Records contained in a dataset:
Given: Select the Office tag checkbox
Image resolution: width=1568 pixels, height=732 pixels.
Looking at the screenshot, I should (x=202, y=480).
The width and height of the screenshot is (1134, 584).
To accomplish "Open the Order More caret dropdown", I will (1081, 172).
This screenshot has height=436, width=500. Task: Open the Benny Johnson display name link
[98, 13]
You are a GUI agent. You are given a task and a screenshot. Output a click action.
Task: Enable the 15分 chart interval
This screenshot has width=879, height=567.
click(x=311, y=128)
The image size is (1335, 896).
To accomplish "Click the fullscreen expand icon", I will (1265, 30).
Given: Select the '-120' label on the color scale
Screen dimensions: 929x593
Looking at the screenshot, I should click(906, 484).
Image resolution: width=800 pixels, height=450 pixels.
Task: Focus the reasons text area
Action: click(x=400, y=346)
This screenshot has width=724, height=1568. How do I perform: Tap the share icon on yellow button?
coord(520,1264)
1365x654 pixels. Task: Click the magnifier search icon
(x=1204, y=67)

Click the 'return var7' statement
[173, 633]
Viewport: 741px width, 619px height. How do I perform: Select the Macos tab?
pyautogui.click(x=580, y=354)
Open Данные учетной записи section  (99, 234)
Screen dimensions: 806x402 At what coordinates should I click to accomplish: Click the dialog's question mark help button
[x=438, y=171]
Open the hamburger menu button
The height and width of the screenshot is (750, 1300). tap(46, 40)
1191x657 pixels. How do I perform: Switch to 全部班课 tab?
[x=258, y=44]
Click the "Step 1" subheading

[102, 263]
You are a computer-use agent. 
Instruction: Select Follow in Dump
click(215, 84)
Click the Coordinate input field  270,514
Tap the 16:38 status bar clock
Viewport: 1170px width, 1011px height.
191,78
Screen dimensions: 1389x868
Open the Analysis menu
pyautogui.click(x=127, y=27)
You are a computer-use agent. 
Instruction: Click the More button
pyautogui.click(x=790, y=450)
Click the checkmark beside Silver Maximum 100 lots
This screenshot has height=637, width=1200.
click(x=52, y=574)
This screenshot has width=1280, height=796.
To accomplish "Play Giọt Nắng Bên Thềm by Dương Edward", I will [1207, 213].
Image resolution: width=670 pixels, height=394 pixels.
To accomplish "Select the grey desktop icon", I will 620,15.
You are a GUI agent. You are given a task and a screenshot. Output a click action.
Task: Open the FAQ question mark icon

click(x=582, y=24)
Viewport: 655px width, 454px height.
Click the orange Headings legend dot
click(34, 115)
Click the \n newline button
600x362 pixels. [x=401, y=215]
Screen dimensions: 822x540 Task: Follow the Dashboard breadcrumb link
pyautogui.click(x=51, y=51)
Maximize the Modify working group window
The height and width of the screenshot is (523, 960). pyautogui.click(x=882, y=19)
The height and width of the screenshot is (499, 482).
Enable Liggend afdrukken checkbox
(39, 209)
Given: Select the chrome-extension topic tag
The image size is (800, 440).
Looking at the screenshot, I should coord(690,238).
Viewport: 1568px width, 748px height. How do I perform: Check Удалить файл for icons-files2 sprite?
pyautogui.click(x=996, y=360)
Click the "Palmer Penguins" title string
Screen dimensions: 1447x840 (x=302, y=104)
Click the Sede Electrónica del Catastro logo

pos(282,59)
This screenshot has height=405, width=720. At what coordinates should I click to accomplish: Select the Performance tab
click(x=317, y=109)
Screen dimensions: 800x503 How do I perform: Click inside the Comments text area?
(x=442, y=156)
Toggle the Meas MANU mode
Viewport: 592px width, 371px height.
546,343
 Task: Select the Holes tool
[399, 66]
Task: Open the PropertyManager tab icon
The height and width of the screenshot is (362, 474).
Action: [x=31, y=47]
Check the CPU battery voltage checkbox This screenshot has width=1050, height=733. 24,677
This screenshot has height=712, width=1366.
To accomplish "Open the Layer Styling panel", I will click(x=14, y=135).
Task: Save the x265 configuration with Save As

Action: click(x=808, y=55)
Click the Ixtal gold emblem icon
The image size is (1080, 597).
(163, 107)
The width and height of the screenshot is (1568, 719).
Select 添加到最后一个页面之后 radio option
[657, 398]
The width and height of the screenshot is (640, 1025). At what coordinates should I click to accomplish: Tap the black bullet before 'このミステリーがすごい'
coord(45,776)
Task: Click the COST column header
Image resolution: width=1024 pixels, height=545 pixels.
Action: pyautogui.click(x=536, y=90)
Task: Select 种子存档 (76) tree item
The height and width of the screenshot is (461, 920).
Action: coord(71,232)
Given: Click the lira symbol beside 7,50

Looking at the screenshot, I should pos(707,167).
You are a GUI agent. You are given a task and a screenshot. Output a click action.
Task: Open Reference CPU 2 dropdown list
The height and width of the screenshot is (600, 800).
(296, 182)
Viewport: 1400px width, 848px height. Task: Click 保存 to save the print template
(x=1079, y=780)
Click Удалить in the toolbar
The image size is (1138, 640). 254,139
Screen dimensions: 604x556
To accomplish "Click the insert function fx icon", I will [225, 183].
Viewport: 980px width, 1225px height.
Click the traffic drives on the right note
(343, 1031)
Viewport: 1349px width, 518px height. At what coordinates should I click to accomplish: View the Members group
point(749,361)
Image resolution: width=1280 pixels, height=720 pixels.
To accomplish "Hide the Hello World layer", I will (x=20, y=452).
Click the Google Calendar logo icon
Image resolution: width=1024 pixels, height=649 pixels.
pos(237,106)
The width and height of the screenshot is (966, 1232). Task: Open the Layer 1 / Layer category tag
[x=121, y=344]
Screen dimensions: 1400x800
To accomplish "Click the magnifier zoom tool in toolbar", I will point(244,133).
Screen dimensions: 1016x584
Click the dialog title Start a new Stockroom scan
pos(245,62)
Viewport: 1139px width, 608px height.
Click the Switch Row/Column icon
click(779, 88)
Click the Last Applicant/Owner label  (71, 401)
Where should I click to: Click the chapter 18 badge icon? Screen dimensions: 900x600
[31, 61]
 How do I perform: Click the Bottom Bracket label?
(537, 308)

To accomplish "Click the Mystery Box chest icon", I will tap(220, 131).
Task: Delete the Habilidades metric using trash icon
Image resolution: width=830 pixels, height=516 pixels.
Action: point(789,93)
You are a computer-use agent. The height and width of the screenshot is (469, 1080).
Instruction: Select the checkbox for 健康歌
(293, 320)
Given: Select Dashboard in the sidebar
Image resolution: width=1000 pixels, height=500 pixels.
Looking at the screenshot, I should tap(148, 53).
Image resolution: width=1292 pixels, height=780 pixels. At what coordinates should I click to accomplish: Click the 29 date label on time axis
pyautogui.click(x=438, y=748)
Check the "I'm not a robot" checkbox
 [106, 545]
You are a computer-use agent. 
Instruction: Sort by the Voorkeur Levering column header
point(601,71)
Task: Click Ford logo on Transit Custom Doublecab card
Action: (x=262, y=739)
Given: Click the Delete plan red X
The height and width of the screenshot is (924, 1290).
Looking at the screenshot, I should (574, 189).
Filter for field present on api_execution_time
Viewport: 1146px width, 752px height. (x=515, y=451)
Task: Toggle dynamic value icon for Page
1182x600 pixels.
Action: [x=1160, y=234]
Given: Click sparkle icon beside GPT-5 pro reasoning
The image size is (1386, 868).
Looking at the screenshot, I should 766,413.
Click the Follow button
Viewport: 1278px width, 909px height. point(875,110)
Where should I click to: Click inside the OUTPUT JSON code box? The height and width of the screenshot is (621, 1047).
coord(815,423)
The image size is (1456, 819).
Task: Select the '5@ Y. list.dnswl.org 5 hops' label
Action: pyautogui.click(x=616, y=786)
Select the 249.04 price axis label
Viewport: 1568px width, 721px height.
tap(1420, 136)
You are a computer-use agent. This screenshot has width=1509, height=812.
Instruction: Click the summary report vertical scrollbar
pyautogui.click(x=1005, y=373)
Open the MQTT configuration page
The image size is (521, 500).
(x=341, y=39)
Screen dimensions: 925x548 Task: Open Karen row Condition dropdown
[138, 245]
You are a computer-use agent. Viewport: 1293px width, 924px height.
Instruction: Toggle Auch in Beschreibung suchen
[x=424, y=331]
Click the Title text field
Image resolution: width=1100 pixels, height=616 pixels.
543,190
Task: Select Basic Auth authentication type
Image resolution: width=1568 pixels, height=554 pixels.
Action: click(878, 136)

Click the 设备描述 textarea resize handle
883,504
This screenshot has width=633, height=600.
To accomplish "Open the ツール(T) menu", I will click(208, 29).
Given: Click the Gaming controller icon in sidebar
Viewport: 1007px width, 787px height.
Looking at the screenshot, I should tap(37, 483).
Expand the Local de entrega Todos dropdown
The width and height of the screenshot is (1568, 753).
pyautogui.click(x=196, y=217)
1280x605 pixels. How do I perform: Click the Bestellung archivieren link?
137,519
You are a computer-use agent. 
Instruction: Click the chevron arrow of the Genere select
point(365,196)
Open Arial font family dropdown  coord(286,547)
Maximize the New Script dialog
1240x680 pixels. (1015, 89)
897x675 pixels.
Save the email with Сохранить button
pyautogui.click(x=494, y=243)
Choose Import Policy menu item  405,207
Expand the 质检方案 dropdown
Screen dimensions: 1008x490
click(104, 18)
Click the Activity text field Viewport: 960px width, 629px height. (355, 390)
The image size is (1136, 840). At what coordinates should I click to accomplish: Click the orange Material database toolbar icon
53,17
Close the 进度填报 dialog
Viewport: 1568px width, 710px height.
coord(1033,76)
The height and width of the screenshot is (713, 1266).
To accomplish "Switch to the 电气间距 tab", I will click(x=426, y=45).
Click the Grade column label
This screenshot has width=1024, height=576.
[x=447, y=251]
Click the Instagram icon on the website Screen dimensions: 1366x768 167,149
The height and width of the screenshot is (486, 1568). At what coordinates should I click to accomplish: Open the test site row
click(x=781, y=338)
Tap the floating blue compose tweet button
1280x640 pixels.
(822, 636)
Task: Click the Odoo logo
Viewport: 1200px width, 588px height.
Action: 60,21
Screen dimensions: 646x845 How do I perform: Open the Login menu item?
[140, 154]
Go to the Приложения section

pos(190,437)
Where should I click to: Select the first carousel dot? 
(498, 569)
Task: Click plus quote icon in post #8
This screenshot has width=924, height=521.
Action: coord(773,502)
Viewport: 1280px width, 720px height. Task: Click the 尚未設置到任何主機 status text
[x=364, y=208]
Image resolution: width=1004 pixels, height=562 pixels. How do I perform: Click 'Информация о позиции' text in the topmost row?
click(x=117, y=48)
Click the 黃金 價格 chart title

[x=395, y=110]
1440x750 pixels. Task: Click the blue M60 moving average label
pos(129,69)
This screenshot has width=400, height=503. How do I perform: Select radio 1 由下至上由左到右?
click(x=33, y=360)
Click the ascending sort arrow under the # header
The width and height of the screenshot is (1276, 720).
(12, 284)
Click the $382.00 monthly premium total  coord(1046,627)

■ About this exercise ■
Working from the data above, extract solely the lines from the one containing "Click the Follow button" through the one containing "You are a computer-use agent. This", exactly as they appear, both included.

■ Answer to the exercise ■
Click the Follow button
Viewport: 1278px width, 909px height. point(875,110)
Where should I click to: Click inside the OUTPUT JSON code box? The height and width of the screenshot is (621, 1047).
coord(815,423)
The image size is (1456, 819).
Task: Select the '5@ Y. list.dnswl.org 5 hops' label
Action: pyautogui.click(x=616, y=786)
Select the 249.04 price axis label
Viewport: 1568px width, 721px height.
tap(1420, 136)
You are a computer-use agent. This screenshot has width=1509, height=812.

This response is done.